Health Care Law

Design Qualification: Steps, Documentation, and Compliance

Learn how design qualification works in practice, from risk assessment and documentation to factory testing and managing changes after approval.

Design qualification is the documented verification that a proposed design for equipment, facilities, or utility systems is suitable for its intended purpose before anything gets built or purchased. In regulated industries like pharmaceutical and medical device manufacturing, it is the first formal step in the validation lifecycle and creates the evidentiary foundation that every subsequent qualification stage depends on. Getting it wrong here means discovering problems after millions have already been spent on fabrication and installation.

Where Design Qualification Fits in the Validation Lifecycle

Design qualification occupies a specific position in what the industry calls the V-model. The left side of the V represents planning and specification phases: user requirements, functional specifications, and detailed design. The bottom of the V is where the system is actually built. The right side represents execution and verification phases: installation qualification (IQ), operational qualification (OQ), and performance qualification (PQ). Each verification stage on the right side traces directly back to a specification stage on the left, and design qualification is what confirms the left side is solid before construction begins.

EU GMP Annex 15 defines design qualification as “the documented verification that the proposed design of the facilities, systems and equipment is suitable for the intended purpose” and identifies it as the first element in the qualification sequence for equipment, facilities, utilities, or systems. The regulation requires that user requirement specifications be verified during this stage, and that compliance of the design with GMP be demonstrated and documented.1European Commission. EudraLex Volume 4 EU Guidelines for Good Manufacturing Practice Annex 15 Qualification and Validation The FDA’s 2011 Process Validation Guidance takes a slightly different approach, folding equipment qualification into Stage 2 (Process Qualification) and emphasizing that facilities and equipment must be shown suitable for their intended use before commercial manufacturing begins.2U.S. Food and Drug Administration. Process Validation General Principles and Practices

The practical takeaway: without a completed design qualification, the next stages have no verified baseline to test against. Installation qualification confirms equipment was installed according to the design, but that confirmation is meaningless if nobody verified the design was correct in the first place.

Systems and Equipment That Require Design Qualification

Any system that directly affects product quality or patient safety in a regulated manufacturing environment needs formal design qualification. The most common examples include pharmaceutical-grade water purification systems, HVAC units controlling cleanroom environments, automated production lines whose software logic governs batch consistency, and sterilization equipment.

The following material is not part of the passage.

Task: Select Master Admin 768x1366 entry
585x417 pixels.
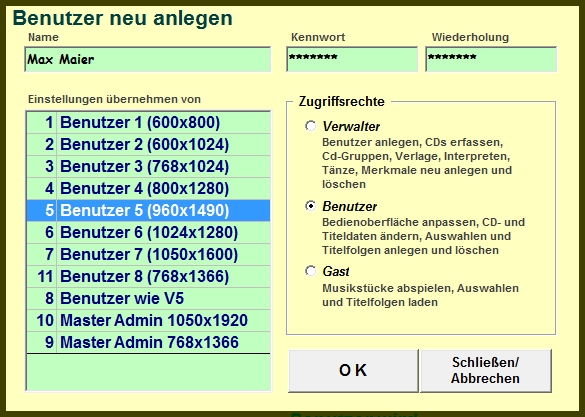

These are systems where a design flaw doesn’t just cause downtime; it can contaminate product or endanger patients.

A piece of equipment crosses the threshold from standard procurement to requiring formal design review when it is custom-built, significantly modified, or integrated into a GMP manufacturing process. An off-the-shelf laboratory balance used for non-critical weighing probably doesn’t need full DQ. A custom bioreactor system built to your facility’s specifications absolutely does. The deciding factor is whether the equipment’s design characteristics can affect the quality attributes of the product being manufactured.

ASTM E2500 provides a complementary framework, applying a science and risk-based approach to all elements of pharmaceutical manufacturing systems, including process equipment, GMP utilities, monitoring and control systems, and automation. That standard explicitly covers the full lifecycle from concept through retirement.3ASTM International. E2500 Standard Guide for Specification Design and Verification of Pharmaceutical and Biopharmaceutical Manufacturing Systems and Equipment

AI and Adaptive Software Systems

Machine learning and AI-driven systems present a unique challenge for design qualification because they can change their behavior based on real-world data, something traditional validation was never designed to handle. The FDA has acknowledged this gap and published several frameworks for managing these technologies, including guidance on Good Machine Learning Practice and, as of December 2024, final guidance on Predetermined Change Control Plans for AI-enabled device software functions.4U.S. Food and Drug Administration. Artificial Intelligence in Software as a Medical Device If your manufacturing process incorporates adaptive algorithms, the design qualification needs to address not just how the system performs at launch but how changes to its learned behavior will be evaluated and controlled over time.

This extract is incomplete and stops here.